I sì stravincono e si apre il dibattito sulle dimissioni di Berlusconi. Cosa cambierà davvero il risultato del voto?

Non doveva più essere un voto politico, o almeno così si era detto negli ultimi giorni di campagna referendaria. Eppure a Pier Luigi Bersani è scappato da ridere, maramaldeggiando in quello che è già l’ennesimo processo a Berlusconi. È stato il segretario del Pd, infatti, a suggerire in conferenza stampa lo slogan di giornata: “È stato un referendum sul divorzio: il divorzio tra il paese e il governo”. Il raggiungimento del quorum (era dal 1995 che non accadeva) e il plebiscito per i quattro sì assumono un profondo significato, per quanto le ripercussioni sulla maggioranza non saranno necessariamente immediate. In conferenza stampa Bersani ha inoltre delineato le future mosse del Pd sui temi proposti dai referendari (un programma sulle politiche energetiche che faccia a meno del nucleare e una proposta di gestione dell’acqua che non preveda la privatizzazione forzata bensì altre forme di investimento) facendo il paio con quanto sostenuto poco prima dal “vincitore” Antonio Di Pietro. Il leader dell’Idv ha ringraziato i cittadini per la partecipazione al voto, un voto trasversale che ha coinvolto tanto gli elettori del centrodestra quanto quelli del centrosinistra. Ma Di Pietro, a scanso di equivoci, ha messo pure le cose in chiaro: “Sta a noi, adesso, lavorare per una valida alternativa di governo”.
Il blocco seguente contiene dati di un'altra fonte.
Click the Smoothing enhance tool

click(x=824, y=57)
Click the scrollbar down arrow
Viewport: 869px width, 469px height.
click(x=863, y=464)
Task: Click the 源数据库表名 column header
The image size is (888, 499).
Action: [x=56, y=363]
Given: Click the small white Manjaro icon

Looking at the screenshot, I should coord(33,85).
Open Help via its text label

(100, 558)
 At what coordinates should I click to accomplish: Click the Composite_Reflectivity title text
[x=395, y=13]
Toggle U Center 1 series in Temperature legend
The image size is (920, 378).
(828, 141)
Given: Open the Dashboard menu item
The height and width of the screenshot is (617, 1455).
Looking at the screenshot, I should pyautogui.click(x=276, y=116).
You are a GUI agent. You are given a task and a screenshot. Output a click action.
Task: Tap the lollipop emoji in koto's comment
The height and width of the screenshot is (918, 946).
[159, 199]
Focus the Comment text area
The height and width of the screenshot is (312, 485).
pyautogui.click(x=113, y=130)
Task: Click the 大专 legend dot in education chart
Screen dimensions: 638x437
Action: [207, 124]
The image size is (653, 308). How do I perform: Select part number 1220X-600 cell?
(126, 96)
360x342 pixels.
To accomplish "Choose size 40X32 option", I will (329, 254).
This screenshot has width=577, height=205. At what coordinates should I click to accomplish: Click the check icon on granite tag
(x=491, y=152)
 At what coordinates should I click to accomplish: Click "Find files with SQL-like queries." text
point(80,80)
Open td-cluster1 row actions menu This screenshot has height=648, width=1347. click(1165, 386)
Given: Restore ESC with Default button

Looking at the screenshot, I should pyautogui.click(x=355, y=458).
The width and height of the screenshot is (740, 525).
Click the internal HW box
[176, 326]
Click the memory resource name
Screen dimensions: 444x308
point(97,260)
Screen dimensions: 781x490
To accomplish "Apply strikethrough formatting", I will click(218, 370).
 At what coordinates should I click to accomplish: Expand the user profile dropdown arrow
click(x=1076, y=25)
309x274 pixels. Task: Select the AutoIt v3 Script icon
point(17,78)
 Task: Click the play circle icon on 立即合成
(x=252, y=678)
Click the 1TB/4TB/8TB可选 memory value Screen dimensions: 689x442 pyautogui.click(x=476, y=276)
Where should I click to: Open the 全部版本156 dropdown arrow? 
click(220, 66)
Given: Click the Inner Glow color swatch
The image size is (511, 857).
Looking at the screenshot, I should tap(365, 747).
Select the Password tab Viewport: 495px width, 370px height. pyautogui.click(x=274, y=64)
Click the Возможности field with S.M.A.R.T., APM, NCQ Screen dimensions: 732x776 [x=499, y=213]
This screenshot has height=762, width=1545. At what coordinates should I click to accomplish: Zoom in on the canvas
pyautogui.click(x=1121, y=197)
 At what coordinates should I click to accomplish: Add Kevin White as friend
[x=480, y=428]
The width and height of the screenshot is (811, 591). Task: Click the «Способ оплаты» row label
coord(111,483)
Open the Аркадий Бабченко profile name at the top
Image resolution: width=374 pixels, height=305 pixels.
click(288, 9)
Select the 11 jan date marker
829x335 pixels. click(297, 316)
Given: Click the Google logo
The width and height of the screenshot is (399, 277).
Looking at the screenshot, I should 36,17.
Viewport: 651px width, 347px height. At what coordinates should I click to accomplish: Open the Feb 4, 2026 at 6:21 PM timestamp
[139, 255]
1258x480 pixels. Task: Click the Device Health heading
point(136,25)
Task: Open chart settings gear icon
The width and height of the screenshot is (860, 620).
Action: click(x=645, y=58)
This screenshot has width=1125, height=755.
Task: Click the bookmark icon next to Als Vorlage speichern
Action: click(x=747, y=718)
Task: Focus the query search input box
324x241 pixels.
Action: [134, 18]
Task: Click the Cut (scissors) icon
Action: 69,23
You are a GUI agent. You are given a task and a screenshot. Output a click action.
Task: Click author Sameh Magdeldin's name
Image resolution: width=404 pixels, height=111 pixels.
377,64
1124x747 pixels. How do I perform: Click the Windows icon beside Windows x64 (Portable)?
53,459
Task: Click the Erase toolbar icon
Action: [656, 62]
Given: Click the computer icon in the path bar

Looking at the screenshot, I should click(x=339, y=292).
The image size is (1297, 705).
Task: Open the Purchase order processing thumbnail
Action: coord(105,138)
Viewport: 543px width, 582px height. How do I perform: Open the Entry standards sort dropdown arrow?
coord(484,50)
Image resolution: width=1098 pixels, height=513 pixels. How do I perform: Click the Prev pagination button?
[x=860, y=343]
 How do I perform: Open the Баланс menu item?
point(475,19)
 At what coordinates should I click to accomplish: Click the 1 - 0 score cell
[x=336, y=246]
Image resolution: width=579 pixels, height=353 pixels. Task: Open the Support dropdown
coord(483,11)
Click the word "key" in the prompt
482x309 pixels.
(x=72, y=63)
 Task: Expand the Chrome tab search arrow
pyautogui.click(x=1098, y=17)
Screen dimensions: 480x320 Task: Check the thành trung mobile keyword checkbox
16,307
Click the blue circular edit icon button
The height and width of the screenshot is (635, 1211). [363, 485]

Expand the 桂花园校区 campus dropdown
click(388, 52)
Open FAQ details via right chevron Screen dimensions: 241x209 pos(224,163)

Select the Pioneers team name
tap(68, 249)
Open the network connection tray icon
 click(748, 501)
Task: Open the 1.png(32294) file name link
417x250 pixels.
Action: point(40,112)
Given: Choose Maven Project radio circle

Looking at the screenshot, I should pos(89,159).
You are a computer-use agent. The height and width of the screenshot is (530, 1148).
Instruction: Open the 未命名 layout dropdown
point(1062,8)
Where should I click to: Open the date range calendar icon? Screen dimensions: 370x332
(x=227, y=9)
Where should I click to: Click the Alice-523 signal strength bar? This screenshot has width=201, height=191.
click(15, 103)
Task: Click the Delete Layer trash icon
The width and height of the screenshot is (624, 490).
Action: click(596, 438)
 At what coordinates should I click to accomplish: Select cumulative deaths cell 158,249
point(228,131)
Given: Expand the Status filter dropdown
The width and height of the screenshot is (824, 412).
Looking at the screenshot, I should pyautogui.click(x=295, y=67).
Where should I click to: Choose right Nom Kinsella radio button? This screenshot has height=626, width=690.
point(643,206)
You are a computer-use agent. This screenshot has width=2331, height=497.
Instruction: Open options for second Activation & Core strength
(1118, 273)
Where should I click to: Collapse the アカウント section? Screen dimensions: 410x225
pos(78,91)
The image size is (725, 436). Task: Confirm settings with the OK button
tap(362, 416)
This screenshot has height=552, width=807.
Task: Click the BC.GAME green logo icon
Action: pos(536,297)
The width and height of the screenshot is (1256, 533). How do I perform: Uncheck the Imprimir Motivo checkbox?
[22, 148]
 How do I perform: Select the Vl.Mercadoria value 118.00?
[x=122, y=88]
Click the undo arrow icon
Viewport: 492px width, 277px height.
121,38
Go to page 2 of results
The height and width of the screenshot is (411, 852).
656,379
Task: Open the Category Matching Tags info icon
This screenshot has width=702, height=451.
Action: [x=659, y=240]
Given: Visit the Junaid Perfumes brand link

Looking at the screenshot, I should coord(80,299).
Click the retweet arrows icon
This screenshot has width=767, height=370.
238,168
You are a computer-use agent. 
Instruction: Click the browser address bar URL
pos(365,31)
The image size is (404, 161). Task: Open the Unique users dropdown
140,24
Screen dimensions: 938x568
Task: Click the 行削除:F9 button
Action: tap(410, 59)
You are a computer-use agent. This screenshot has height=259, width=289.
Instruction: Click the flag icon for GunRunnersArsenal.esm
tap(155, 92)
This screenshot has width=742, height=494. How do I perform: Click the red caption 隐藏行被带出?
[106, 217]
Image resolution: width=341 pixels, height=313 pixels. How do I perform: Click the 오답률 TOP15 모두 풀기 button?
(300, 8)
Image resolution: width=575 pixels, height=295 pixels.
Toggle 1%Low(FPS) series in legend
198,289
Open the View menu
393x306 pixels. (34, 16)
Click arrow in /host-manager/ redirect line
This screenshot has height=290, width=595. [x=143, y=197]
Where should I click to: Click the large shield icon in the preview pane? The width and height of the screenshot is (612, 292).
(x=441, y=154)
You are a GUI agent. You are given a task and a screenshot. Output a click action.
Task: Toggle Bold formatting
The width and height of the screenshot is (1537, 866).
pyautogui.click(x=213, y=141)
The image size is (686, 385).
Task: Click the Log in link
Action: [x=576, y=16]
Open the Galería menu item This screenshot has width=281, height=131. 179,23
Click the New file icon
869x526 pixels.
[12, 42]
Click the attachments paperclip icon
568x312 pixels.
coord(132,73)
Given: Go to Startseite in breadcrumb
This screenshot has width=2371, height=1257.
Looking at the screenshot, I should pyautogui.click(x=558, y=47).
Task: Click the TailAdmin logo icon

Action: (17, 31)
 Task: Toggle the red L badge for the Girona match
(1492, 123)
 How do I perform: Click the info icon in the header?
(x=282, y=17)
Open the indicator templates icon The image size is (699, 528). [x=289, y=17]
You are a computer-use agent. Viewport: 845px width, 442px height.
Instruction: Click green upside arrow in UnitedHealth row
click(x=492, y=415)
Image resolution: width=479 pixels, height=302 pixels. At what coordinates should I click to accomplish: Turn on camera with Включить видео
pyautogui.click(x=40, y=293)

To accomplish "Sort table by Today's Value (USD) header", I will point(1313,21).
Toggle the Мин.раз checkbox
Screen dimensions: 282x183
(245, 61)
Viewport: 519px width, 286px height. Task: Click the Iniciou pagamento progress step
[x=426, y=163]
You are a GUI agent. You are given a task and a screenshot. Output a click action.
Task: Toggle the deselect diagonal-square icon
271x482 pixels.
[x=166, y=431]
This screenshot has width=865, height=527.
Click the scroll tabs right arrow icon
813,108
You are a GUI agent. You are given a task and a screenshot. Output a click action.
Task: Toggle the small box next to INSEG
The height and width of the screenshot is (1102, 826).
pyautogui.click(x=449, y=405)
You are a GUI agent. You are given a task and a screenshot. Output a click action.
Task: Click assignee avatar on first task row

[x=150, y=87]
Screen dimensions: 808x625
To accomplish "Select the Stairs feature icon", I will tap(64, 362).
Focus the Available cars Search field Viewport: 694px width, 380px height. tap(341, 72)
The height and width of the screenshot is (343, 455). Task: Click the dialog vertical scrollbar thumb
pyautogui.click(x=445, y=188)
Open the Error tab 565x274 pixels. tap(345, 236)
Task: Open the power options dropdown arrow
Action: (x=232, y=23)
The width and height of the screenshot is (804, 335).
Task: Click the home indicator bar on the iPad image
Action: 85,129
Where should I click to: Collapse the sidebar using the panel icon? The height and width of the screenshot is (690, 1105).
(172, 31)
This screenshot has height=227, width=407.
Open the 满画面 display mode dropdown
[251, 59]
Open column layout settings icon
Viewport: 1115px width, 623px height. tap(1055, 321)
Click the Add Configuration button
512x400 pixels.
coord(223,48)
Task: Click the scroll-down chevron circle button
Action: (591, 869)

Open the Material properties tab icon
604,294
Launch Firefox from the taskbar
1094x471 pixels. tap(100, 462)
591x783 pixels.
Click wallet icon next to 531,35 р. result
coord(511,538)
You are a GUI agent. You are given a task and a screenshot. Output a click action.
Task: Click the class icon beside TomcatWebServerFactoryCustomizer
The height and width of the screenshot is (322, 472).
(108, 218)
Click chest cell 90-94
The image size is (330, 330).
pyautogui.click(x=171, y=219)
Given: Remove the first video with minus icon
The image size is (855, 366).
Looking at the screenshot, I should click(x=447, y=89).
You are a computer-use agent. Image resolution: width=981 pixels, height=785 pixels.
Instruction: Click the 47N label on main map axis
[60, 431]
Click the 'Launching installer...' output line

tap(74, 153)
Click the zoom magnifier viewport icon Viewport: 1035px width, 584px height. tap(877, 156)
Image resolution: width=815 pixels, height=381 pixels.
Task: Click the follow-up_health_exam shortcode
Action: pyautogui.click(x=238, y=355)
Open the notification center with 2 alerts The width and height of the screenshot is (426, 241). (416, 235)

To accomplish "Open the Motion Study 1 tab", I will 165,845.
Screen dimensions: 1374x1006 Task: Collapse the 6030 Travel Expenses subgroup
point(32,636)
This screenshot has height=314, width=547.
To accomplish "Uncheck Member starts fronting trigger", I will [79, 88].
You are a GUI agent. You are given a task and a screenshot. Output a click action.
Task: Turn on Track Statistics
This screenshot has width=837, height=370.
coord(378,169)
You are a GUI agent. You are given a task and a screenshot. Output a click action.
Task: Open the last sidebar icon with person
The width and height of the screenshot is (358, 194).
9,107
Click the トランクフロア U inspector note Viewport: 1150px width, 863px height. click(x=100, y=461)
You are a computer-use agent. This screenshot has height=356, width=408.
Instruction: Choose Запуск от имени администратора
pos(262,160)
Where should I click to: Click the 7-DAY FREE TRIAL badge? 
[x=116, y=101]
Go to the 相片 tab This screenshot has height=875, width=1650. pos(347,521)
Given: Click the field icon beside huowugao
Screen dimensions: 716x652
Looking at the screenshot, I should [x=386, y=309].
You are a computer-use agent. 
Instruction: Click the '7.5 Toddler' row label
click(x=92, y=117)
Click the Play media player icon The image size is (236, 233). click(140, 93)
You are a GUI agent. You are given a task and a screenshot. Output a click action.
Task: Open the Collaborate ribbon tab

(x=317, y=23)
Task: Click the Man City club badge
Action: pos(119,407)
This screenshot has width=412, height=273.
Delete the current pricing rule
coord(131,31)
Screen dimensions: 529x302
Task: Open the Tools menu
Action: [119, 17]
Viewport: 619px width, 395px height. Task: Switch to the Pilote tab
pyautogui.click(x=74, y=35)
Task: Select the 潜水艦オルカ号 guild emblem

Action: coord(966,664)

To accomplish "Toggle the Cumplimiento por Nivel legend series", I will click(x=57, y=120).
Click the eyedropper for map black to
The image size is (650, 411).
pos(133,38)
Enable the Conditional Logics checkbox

Ma perché Berlusconi e Bossi escono sconfitti dal referendum? Semplice, rispondono gli analisti e i commentatori. Il raggiungimento del quorum è l’esempio lampante di come il consiglio reiterato dei due leader di non recarsi alle urne sia stato disatteso dagli stessi elettori del centrodestra prestando così il fianco ai sostenitori della spallata che ora, se non altro, può dirsi simbolicamente avvenuta. Tra gli esponenti della maggioranza e dell’esecutivo si sono rincorse dichiarazioni per tutto l’arco della giornata. A partire dal premier che, con il quorum che si stava delineando (a proposito, non a tutti sono piaciute le dichiarazioni di Maroni al riguardo), preannunciava l’addio all’atomo e una nuova fase per le fonti di energia alternativa (circostanza caldeggiata dal ministro dell’Ambiente, Stefania Prestigiacomo), mentre Daniela Santanchè si destreggiava in un’acrobatica piroetta affermando che con la vittoria del sì sul nucleare il Paese si sarebbe mostrato in linea con il governo che di fatto aveva già abrogato le norme sulla costruzione di nuovi impianti. E infine c’è il Terzo Polo, i cui stati generali si sono detti “determinanti” per il risultato del referendum “con la decisione di invitare tutti al voto al di là delle scelte di merito che consapevolmente rivendichiamo”. Fini, Casini e Rutelli hanno perciò esortato il presidente del Consiglio a prendere seriamente in considerazione l’ipotesi di un passo indietro: “Il SI ai referendum è un NO grande come una casa a questo governo. È tempo che Berlusconi ne prenda atto. Minimizzare, come ha fatto dopo le amministrative, sarebbe irresponsabile e dannoso per gli interessi nazionali”.